Is mackerel good for you?
Exceptionally. Mackerel is among the richest sources of omega-3 oils of any fish, alongside protein, vitamin D and B12. Those oils give it its deep, satisfying flavour and support heart and brain health. It is at its very best the same day it is caught.
What is the minimum size limit for mackerel in the UK?
The legal minimum conservation reference size is 20cm in the South West (30cm in the North Sea). Many anglers voluntarily put back anything under about 30cm; carry a measure, take only a few for the table, and let the rest swim on. (Note: NE Atlantic mackerel currently has no MSC certification.)
How do you catch mackerel from the shore?

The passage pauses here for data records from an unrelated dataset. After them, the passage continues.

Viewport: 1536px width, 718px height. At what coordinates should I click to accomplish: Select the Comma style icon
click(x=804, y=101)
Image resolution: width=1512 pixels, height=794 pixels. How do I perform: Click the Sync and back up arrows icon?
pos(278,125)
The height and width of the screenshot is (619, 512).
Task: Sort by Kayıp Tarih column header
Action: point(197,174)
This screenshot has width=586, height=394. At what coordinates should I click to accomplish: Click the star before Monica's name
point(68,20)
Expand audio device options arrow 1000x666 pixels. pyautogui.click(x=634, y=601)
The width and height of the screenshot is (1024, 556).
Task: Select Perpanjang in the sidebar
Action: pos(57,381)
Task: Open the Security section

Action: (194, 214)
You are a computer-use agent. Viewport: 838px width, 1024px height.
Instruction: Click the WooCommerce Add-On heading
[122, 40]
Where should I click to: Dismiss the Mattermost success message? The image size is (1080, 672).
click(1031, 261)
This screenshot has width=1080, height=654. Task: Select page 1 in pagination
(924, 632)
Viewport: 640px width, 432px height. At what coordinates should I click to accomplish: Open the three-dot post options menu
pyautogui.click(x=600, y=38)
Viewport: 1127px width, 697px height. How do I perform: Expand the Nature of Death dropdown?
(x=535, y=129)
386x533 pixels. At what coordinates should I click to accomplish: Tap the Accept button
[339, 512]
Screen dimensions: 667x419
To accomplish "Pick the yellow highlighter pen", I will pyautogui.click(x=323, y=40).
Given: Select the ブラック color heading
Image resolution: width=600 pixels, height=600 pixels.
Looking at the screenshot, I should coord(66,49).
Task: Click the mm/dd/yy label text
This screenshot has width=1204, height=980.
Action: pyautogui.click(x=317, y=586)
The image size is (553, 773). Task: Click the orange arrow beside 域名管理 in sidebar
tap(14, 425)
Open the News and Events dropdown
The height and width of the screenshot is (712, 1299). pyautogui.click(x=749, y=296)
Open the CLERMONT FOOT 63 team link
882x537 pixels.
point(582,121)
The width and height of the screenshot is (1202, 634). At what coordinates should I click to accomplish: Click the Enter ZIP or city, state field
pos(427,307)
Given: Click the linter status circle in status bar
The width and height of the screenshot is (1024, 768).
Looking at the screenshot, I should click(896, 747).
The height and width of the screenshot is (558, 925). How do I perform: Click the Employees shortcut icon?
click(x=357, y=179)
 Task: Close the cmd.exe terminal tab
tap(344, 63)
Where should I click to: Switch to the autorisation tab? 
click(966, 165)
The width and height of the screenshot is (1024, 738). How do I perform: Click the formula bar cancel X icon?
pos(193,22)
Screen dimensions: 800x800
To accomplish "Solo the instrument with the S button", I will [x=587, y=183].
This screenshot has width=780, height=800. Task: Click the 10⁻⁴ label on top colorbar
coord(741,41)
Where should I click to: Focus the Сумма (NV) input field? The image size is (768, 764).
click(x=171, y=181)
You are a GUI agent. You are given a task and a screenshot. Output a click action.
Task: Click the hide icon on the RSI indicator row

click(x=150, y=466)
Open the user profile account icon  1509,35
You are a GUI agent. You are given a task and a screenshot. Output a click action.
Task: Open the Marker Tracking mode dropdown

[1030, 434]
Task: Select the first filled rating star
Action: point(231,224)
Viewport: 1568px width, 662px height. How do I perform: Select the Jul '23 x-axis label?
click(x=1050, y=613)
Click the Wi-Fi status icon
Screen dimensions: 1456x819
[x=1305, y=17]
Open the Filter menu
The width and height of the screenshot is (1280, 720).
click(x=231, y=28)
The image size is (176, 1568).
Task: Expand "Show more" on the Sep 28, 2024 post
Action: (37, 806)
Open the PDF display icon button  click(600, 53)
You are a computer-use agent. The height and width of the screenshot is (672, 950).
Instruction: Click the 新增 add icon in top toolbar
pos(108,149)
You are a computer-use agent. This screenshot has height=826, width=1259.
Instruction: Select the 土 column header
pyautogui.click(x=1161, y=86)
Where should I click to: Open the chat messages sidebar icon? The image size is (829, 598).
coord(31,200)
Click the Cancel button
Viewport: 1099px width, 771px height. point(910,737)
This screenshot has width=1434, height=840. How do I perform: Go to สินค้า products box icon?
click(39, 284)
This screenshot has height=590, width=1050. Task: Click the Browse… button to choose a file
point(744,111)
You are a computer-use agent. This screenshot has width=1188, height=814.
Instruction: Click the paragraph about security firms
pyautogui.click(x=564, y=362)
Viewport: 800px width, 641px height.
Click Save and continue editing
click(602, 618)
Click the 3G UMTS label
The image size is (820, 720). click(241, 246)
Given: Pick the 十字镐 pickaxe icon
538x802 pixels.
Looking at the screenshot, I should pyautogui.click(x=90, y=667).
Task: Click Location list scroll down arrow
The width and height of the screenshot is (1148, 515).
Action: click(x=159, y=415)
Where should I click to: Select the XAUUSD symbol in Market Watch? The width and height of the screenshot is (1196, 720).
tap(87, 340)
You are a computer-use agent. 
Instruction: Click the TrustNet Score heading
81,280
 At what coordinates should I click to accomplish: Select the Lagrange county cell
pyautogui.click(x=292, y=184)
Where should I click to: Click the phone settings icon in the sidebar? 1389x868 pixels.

Spin off the rocks or a pier with a string of feathers or a small shining lure, casting out and retrieving with a steady jigging lift that often brings several fish at once. Sand eel, worm, prawn and shrimp all work as bait too. Fish dawn or dusk on a moving tide.
How do you make smoked mackerel pate?
Hot-smoke mackerel fillets over oak for around fifteen minutes, then flake the warm flesh and beat it with cream cheese, a spoon of horseradish, a squeeze of lemon and plenty of black pepper. Spread it thick on hot toast. To balance the oil, serve with a sharp gooseberry or rhubarb sauce.
Where can I catch mackerel in Cornwall?
Try the headlands through summer: the Padstow area, Port Isaac, Boscastle, Sennen, the Lizard, St Ives, Mevagissey, Porthleven and Charlestown all fish well. For the best eating, cook what you catch the same day, or buy from a day boat the day it is landed.